* **Work request**
Using the data that follows, return exactly the lines from the one that contains "Where should I click to: Click the word NUSANTARA" through the one that contains "Click the fit-to-view four arrows icon", ends included.

*****

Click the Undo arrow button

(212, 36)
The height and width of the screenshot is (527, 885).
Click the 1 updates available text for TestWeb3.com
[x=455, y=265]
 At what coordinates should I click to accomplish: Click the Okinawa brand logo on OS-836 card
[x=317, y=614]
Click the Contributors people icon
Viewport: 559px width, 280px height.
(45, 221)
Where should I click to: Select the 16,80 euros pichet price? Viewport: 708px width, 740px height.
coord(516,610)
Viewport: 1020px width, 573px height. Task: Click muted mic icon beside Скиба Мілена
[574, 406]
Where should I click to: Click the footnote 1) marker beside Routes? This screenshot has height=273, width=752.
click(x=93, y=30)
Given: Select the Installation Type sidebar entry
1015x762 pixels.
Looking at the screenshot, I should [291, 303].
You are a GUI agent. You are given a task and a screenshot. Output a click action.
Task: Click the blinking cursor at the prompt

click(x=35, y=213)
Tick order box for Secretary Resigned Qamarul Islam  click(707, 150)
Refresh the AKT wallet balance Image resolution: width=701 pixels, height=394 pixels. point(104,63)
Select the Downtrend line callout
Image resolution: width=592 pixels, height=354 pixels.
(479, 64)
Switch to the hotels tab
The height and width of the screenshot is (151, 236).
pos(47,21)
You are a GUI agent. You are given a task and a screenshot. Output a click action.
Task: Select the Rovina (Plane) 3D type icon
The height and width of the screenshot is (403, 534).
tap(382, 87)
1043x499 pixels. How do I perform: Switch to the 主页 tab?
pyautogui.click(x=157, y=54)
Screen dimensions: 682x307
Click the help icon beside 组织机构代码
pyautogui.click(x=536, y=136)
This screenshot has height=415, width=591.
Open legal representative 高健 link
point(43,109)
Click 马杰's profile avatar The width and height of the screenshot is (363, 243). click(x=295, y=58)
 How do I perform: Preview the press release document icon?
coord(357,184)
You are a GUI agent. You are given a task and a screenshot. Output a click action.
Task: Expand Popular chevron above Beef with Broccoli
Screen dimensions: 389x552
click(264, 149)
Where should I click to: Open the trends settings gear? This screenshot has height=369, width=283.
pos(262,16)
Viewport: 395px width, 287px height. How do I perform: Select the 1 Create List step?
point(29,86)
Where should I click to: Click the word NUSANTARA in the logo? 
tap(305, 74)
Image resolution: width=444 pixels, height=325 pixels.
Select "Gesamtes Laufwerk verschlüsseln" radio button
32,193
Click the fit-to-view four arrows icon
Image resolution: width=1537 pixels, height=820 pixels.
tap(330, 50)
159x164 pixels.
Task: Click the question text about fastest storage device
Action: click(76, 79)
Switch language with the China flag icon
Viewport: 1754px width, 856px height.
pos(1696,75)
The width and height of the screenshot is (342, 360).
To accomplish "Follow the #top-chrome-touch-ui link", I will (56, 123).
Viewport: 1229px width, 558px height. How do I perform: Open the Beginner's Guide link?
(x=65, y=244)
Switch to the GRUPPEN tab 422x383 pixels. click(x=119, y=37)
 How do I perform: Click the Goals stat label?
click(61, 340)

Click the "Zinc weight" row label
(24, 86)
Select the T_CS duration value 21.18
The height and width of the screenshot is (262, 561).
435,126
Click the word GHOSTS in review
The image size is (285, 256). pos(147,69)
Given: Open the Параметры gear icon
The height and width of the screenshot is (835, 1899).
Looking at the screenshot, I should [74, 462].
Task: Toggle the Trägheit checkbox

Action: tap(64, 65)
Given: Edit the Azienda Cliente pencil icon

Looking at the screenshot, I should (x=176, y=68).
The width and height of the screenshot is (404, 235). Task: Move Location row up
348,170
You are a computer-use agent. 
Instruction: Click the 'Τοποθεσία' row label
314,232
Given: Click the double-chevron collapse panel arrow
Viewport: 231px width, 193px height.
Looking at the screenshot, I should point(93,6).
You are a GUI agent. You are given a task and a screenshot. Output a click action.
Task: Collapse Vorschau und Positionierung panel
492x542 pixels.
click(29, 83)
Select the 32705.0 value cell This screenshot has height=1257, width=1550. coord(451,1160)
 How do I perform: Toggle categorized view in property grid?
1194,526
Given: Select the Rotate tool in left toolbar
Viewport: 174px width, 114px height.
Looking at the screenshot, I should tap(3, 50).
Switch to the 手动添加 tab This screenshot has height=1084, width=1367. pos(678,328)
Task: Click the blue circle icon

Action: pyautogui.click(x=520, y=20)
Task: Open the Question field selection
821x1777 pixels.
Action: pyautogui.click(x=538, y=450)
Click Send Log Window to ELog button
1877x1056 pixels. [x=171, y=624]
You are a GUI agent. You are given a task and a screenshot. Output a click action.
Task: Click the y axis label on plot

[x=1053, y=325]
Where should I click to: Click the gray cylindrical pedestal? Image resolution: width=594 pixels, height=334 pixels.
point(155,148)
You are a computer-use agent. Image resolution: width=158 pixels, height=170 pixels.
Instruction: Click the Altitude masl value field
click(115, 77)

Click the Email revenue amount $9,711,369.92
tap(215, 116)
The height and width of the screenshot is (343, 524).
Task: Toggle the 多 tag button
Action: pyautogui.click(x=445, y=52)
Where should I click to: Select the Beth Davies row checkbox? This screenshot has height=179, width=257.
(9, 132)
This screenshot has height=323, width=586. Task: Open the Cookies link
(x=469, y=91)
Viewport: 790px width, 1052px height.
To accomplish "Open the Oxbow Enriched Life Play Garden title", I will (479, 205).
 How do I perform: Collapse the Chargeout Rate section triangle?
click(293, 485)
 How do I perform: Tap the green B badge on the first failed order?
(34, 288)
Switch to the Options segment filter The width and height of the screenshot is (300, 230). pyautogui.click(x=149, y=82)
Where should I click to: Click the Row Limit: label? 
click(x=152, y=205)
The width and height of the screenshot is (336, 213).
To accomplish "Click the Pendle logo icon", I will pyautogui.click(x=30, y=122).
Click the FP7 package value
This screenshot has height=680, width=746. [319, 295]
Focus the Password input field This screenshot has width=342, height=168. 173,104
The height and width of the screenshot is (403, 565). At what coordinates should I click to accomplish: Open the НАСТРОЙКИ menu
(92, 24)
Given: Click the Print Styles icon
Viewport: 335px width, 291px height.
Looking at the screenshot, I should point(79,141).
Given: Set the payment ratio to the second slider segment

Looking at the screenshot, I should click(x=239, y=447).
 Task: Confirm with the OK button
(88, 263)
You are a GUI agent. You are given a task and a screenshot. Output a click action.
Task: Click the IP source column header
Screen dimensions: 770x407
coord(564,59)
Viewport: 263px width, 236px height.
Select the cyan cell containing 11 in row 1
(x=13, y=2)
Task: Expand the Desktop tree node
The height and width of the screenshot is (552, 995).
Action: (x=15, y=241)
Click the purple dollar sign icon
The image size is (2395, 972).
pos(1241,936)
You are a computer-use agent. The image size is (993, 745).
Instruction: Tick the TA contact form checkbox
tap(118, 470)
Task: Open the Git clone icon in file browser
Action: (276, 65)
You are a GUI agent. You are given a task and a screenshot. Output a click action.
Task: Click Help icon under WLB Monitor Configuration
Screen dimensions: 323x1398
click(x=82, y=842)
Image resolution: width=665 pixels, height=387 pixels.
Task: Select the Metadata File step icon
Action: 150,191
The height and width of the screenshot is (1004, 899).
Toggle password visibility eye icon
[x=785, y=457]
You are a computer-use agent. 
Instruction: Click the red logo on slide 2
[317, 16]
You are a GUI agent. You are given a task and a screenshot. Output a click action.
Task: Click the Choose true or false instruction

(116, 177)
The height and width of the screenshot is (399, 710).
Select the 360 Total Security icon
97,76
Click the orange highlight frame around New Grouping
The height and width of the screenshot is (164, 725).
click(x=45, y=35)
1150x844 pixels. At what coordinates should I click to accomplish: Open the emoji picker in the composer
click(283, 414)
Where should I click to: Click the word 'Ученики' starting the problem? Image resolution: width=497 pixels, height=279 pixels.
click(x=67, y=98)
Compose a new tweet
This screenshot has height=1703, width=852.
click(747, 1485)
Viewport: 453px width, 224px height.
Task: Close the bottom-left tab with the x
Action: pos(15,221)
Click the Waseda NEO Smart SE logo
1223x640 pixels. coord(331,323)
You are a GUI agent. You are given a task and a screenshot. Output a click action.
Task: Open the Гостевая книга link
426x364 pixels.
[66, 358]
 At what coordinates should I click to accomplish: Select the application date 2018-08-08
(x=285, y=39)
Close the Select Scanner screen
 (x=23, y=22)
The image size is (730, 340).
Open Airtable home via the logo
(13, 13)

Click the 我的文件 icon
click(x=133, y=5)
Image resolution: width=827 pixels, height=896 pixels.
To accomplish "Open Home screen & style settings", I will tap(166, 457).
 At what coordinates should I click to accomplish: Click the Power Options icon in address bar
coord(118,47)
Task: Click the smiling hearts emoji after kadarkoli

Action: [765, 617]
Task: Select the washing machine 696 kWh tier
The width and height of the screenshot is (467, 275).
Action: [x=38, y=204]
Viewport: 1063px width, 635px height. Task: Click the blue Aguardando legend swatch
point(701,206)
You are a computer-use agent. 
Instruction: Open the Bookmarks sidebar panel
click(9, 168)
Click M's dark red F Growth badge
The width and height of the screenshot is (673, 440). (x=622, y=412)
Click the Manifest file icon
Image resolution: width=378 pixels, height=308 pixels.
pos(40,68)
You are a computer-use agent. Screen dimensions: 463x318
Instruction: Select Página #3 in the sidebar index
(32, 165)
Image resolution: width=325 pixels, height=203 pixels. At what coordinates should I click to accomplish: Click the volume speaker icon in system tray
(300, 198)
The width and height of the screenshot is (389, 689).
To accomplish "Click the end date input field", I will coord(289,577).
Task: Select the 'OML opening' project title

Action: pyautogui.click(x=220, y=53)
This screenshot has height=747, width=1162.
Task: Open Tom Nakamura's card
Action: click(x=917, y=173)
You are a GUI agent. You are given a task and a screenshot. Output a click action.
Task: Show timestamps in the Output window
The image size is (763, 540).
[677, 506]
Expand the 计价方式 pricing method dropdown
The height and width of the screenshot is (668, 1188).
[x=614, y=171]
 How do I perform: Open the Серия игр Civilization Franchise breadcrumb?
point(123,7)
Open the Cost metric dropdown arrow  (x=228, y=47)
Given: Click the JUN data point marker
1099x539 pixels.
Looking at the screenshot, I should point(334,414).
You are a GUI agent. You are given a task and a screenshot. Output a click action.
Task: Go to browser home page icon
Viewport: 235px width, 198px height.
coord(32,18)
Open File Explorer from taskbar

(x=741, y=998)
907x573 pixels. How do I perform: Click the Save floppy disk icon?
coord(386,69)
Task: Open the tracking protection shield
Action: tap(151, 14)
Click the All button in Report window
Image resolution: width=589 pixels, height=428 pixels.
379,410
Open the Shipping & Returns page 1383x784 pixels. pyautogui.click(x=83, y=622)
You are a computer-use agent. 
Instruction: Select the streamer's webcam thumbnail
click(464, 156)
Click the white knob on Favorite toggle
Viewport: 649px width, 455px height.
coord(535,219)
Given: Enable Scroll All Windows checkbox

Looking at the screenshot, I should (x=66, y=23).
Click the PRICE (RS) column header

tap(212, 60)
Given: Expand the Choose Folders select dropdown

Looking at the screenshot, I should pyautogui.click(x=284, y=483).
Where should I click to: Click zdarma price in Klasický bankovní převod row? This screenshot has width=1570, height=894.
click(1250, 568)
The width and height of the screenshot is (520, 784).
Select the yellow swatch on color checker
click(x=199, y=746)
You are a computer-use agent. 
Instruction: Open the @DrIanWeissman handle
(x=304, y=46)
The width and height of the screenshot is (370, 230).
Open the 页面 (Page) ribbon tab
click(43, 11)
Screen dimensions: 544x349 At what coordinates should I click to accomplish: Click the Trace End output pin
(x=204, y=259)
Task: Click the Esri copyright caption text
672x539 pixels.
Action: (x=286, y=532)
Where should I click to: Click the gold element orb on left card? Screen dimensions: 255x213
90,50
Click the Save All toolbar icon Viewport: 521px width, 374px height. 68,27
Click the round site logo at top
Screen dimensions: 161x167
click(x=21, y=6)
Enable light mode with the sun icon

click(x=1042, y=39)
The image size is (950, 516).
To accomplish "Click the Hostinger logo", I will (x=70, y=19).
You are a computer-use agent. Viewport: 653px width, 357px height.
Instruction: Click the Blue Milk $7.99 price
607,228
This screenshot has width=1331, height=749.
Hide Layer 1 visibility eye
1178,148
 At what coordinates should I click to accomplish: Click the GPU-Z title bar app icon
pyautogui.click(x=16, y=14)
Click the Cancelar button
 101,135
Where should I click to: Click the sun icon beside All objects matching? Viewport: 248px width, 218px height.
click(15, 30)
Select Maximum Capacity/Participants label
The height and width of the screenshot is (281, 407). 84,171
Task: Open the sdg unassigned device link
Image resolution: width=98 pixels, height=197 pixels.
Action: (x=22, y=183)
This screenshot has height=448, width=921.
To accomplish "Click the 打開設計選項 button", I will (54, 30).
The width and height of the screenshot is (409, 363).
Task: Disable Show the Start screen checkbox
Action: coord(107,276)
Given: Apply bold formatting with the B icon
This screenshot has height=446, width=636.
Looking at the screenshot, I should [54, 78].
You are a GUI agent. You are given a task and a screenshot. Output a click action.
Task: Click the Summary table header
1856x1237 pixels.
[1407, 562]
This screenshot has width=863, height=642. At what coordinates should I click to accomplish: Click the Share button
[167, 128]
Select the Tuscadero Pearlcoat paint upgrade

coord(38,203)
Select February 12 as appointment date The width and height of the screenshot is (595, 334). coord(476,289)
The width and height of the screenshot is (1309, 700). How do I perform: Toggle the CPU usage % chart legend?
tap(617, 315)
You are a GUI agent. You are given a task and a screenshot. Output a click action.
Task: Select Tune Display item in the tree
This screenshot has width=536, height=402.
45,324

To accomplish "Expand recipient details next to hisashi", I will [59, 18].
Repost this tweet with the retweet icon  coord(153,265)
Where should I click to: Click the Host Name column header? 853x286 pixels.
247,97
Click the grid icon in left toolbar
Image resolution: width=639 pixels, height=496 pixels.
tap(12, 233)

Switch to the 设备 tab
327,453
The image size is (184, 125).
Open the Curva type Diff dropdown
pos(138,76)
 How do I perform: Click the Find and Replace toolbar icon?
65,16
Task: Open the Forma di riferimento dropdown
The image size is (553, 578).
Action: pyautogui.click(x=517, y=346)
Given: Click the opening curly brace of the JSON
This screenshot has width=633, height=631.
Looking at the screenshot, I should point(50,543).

*****

* **Result of the exercise**
Where should I click to: Click the word NUSANTARA in the logo? 
tap(305, 74)
Image resolution: width=444 pixels, height=325 pixels.
Select "Gesamtes Laufwerk verschlüsseln" radio button
32,193
Click the fit-to-view four arrows icon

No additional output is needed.